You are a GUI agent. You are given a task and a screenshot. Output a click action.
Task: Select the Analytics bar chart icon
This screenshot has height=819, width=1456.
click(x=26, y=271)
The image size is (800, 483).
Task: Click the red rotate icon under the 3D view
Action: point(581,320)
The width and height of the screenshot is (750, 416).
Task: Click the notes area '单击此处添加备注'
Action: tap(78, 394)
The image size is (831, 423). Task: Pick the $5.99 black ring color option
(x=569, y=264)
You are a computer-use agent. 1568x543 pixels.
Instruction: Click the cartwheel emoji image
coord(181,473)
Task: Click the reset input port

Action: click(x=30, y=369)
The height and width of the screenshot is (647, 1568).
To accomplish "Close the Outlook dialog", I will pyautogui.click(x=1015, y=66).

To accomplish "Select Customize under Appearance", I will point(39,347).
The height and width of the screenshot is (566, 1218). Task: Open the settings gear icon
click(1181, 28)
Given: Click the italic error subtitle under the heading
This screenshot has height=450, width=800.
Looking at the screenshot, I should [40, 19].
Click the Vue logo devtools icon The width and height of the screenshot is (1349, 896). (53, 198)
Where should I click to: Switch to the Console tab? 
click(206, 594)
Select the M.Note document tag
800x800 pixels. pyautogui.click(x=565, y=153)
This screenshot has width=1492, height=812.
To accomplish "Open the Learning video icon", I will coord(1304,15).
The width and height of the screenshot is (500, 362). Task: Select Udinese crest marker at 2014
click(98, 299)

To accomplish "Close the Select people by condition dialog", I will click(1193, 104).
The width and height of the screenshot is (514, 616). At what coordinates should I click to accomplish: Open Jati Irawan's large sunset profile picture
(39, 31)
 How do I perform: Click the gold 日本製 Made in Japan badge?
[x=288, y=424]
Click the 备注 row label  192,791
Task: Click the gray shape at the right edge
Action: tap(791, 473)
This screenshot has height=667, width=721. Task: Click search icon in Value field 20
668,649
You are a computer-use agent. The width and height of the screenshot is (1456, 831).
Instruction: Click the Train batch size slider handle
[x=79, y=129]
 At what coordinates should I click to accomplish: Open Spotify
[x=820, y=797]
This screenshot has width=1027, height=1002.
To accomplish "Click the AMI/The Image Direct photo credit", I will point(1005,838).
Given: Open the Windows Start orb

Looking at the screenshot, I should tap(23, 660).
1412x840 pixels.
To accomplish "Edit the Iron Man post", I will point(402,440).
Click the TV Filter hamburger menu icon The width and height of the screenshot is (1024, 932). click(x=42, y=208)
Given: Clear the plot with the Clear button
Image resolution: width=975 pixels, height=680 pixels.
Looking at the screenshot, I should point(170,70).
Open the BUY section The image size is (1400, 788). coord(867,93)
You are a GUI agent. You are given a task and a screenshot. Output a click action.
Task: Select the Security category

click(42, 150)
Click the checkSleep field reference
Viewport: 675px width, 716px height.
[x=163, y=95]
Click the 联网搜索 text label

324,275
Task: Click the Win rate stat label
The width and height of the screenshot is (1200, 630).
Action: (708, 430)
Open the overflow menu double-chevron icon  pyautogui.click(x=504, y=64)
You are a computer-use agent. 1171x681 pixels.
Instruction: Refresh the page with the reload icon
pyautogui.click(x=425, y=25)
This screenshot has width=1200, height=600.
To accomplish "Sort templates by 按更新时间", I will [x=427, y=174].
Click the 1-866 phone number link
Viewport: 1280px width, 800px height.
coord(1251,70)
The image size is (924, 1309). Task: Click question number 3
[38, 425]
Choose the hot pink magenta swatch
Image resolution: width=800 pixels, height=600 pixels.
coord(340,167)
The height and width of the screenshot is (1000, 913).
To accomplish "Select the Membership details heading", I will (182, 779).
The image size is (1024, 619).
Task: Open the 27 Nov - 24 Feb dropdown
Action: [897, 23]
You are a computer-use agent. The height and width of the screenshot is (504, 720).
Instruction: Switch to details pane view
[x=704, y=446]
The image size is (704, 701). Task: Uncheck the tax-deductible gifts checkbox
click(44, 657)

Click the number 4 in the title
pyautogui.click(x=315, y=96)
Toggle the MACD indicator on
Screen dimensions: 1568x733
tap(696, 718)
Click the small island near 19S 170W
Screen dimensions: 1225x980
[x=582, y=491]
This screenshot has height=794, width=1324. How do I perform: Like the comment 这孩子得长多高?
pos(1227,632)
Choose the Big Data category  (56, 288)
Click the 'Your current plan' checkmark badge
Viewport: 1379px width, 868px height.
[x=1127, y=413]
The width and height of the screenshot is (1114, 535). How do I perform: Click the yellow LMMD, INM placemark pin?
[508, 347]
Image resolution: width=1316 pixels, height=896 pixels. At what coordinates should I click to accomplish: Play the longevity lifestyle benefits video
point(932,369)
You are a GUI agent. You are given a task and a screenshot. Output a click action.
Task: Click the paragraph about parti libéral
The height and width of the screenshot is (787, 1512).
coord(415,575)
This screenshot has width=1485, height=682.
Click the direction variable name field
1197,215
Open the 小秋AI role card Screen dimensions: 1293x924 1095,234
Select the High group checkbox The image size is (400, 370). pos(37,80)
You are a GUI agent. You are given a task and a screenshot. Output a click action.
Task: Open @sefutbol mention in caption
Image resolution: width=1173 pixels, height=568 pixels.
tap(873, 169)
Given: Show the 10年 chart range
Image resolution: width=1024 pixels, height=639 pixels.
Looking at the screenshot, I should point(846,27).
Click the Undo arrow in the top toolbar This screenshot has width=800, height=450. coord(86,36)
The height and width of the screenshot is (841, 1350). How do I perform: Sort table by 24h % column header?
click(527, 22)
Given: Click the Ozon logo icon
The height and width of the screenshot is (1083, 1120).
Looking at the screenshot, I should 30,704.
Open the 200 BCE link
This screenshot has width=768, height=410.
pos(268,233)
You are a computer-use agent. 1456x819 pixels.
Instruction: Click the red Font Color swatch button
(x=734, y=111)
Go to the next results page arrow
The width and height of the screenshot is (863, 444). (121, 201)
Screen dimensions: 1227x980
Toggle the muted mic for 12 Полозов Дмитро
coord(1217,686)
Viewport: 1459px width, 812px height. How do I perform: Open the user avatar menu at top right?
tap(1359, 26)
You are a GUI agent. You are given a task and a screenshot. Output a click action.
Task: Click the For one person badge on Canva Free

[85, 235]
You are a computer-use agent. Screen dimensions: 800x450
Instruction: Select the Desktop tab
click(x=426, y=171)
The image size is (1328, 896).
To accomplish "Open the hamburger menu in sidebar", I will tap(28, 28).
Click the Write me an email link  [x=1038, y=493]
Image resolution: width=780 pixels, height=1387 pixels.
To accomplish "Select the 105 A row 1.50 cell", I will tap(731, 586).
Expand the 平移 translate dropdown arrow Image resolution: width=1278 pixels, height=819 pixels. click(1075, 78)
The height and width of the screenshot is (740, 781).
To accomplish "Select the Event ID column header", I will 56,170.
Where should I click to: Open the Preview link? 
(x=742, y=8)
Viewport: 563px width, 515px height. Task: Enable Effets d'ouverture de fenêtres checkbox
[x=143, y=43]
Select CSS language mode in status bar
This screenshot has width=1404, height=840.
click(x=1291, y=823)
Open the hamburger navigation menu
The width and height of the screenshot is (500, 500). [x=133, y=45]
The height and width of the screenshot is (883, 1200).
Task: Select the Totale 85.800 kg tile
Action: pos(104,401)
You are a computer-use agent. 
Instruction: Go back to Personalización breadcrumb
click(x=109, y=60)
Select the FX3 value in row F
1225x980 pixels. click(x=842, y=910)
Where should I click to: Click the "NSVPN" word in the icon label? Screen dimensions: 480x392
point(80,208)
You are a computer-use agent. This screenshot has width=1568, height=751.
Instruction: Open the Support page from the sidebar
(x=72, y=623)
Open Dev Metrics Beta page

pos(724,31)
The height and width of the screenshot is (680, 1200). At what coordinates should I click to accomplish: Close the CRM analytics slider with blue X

※ ※ ※

▸ Given problem
Copy out the data from the line with "This screenshot has width=1027, height=1002." to the line with "coord(1251,70)", matching every character.

▸ Result of this task
This screenshot has width=1027, height=1002.
To accomplish "Click the AMI/The Image Direct photo credit", I will point(1005,838).
Given: Open the Windows Start orb

Looking at the screenshot, I should tap(23, 660).
1412x840 pixels.
To accomplish "Edit the Iron Man post", I will point(402,440).
Click the TV Filter hamburger menu icon The width and height of the screenshot is (1024, 932). click(x=42, y=208)
Given: Clear the plot with the Clear button
Image resolution: width=975 pixels, height=680 pixels.
Looking at the screenshot, I should point(170,70).
Open the BUY section The image size is (1400, 788). coord(867,93)
You are a GUI agent. You are given a task and a screenshot. Output a click action.
Task: Select the Security category

click(42, 150)
Click the checkSleep field reference
Viewport: 675px width, 716px height.
[x=163, y=95]
Click the 联网搜索 text label

324,275
Task: Click the Win rate stat label
The width and height of the screenshot is (1200, 630).
Action: (708, 430)
Open the overflow menu double-chevron icon  pyautogui.click(x=504, y=64)
You are a computer-use agent. 1171x681 pixels.
Instruction: Refresh the page with the reload icon
pyautogui.click(x=425, y=25)
This screenshot has width=1200, height=600.
To accomplish "Sort templates by 按更新时间", I will [x=427, y=174].
Click the 1-866 phone number link
Viewport: 1280px width, 800px height.
coord(1251,70)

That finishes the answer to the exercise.